Vaginal lacerations are extremely common during delivery. Not to be graphic, but you did just fit a cantaloupe through a hole the size of a tennis ball. Fortunately, the vaginal tissue is forgiving and stretches significantly during the vaginal birthing process. However, the vagina still does tear. There are four main categories of tears that occur during delivery based on the depth of the tear: first-degree laceration, second-degree laceration, third-degree laceration, and fourth-degree laceration. First and second-degree vaginal lacerations are the most common tears that occur during a vaginal delivery. Third-degree vaginal lacerations are less common, and fourth-degree vaginal lacerations are the least common of the types of tears; only occurring in about 1-2% of non-instrumented (forceps or vacuum) vaginal births. Unfortunately there is no fail proof way to prevent vaginal tearing. Most of it is dependent on your anatomy, the size of the baby, length of labor and use of instruments to aid in delivery (forceps or a vacuum).
First-degree lacerations are the most shallow of the four types of tears involving the outer most surface layer of vaginal tissue. First-degree tears usually heal quickly without complication. In general, first-degree tears will require some stitches to repair the tissue so that it heals correctly. Your physician or midwife places those stitches immediately after delivery. The stitches will dissolve in 6-8 weeks.
Second-degree lacerations involve slightly more tissue than the first degree, but only involve vaginal tissue and do not extend any deeper. Just like first-degree tears, second-degree tears heal quickly without any major complications. Stitches are required to bring the vaginal tissue back together to allow for healing. The stitches will dissolve in 6-8 weeks.
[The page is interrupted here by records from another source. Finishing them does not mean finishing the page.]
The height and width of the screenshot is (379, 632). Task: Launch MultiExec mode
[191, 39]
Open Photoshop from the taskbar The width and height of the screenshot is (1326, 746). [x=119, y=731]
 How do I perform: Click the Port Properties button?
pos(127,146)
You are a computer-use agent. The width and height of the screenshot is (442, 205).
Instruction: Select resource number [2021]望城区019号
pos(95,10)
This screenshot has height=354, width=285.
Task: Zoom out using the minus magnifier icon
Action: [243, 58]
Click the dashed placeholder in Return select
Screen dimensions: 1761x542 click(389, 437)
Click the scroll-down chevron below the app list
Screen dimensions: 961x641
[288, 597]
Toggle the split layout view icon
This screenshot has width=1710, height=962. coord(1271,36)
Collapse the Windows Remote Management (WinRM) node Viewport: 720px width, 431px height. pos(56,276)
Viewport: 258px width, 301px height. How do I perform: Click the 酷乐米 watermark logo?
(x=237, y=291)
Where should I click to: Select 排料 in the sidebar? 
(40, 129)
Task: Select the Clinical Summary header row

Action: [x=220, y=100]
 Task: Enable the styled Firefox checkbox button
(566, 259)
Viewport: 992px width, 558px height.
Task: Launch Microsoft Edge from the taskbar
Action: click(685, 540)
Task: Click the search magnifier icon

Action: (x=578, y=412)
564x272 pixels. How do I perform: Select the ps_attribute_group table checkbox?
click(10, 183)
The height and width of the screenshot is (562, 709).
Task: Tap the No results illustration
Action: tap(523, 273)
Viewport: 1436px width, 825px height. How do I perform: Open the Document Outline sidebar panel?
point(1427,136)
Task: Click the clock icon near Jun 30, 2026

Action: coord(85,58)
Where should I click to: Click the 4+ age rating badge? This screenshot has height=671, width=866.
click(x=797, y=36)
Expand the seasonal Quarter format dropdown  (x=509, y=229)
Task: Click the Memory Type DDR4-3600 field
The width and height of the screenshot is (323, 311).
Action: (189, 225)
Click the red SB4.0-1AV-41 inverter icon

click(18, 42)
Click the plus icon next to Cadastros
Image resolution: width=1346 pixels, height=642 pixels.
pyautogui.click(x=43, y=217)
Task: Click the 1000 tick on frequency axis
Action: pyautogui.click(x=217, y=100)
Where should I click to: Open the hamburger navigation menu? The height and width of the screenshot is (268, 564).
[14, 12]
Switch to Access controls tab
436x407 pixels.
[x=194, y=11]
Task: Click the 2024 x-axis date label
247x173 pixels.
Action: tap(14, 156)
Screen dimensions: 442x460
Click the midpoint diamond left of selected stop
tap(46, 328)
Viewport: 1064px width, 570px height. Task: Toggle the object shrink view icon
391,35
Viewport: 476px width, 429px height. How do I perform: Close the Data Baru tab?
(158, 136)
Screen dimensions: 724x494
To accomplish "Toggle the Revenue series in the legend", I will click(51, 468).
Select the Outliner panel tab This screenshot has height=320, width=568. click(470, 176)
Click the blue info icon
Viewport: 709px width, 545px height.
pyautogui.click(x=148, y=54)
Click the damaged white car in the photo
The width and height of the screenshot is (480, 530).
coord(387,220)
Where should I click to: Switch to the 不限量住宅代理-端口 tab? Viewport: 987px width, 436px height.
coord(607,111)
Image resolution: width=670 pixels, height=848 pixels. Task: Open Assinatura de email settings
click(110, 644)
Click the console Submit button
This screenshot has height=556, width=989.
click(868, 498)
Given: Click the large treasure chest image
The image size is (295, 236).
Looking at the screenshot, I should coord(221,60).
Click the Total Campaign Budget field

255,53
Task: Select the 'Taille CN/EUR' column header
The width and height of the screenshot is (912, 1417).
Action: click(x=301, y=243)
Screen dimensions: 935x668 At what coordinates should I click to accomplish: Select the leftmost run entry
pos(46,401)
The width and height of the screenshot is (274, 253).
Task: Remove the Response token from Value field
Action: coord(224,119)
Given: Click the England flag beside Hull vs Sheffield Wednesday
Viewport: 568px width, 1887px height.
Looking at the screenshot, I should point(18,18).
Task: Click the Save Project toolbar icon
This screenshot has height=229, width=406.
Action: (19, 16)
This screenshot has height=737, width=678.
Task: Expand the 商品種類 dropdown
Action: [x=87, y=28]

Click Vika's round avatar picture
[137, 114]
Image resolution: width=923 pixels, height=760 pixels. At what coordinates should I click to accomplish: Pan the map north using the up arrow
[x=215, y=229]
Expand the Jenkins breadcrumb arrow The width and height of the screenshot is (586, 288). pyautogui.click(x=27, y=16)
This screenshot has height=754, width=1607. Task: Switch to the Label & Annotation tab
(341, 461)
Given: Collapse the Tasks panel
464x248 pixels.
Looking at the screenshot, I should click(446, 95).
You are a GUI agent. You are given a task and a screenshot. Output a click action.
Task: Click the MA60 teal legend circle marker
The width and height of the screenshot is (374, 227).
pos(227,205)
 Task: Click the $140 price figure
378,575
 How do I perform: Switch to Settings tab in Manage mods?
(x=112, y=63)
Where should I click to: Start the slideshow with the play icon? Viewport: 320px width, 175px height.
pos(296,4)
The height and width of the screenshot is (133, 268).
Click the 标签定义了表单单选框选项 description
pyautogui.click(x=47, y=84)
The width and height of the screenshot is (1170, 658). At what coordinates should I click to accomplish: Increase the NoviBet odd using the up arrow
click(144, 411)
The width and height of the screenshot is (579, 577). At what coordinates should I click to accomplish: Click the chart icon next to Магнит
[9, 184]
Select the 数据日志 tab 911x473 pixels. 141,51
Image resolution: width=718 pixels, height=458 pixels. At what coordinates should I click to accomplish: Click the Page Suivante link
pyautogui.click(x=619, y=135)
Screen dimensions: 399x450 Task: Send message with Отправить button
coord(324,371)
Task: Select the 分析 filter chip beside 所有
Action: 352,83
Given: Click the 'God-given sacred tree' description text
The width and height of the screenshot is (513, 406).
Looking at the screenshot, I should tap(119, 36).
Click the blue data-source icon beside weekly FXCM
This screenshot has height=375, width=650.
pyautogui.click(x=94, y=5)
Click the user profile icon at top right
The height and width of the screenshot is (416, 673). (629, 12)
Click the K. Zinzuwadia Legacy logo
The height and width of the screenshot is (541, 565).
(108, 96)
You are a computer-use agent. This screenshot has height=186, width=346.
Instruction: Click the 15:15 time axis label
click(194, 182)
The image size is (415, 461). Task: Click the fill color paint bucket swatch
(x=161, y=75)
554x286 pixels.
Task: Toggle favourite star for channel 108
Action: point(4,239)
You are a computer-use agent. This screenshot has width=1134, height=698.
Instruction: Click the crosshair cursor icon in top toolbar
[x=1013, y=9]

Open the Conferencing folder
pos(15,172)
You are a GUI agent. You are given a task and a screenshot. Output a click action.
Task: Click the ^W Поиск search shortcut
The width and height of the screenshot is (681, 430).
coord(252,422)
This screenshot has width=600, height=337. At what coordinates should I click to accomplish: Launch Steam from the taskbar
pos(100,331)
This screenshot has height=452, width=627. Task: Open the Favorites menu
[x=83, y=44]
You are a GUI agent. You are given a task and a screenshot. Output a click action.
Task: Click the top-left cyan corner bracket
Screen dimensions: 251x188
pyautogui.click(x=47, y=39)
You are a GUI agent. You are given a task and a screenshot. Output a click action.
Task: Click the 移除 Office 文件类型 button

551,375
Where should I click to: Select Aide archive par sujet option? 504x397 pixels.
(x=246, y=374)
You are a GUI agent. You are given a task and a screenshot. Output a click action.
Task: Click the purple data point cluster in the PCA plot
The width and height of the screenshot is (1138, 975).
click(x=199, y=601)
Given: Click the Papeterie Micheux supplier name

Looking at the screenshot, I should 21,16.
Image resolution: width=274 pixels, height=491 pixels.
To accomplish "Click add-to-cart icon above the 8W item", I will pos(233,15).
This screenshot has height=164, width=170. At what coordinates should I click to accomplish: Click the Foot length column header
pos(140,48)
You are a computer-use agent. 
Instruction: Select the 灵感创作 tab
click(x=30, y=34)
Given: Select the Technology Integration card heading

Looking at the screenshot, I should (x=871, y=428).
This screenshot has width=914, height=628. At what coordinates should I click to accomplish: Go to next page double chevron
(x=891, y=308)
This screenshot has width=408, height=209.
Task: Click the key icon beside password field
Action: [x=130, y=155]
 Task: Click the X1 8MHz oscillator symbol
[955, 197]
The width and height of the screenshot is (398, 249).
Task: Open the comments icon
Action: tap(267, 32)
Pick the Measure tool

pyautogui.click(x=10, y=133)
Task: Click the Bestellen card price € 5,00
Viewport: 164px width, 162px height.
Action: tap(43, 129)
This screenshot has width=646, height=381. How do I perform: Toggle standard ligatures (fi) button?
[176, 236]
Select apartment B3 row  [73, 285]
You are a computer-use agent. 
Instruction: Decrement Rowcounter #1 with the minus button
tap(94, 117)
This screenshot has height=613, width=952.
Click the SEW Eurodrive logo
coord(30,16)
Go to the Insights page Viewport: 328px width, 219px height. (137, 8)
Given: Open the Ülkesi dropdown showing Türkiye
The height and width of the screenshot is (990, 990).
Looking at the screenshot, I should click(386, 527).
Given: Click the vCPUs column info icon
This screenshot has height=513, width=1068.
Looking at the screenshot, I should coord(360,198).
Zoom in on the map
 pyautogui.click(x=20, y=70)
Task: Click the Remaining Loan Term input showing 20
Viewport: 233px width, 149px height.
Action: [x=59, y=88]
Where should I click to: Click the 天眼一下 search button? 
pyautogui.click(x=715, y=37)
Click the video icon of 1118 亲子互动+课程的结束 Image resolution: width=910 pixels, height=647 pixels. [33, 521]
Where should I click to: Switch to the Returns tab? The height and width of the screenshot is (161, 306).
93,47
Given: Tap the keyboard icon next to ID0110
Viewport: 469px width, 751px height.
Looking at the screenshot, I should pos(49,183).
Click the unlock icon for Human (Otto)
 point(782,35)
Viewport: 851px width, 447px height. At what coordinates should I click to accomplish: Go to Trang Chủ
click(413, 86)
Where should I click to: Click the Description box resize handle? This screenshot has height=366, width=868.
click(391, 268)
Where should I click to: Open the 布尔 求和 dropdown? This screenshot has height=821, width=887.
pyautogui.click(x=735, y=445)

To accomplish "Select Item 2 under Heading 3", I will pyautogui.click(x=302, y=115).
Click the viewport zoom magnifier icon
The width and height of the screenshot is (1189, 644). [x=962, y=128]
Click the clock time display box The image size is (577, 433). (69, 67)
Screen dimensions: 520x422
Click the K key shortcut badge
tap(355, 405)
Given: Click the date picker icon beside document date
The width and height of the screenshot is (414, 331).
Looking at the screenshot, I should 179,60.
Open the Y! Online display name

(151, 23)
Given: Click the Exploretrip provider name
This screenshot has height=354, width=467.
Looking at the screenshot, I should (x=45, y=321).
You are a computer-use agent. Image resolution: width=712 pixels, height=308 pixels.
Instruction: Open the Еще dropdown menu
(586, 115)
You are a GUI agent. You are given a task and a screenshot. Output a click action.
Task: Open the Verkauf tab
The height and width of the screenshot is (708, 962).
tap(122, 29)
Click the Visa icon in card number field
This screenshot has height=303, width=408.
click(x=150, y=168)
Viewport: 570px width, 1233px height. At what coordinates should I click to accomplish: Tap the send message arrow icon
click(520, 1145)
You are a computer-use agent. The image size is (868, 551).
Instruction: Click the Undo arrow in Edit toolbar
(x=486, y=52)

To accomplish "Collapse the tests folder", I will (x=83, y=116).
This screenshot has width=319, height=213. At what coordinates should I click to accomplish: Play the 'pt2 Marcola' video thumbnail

Third-degree vaginal lacerations involve the vaginal tissue and the anal sphincter, which is the ring of muscle that prevents you from leaking stool. These tears require stitches to repair the muscle as well as the vaginal tissue. The stitches will dissolve in 6-8 weeks. These tears have a higher risk of poor healing. Women with third degree vaginal tears can experience incontinence of stool and flatus (uncontrolled passing of stool and gas) even after repair. Many women will require pelvic floor physical therapy and a few women will require additional surgery in the future.
Fourth-degree vaginal lacerations involve the vaginal tissue, the anal sphincter and the rectum. These tears require a great deal of stitches to repair all of the torn tissue. These tears often do not heal well. Women who have fourth-degree tears are at high risk of developing a fistula (connection) between the vagina and the rectum. It is common after a fourth degree laceration to have incontinence of stool and flatus. Frequently these tears require multiple surgeries after delivery to correct the injury. Women with fourth degree tears will need pelvic floor physical therapy.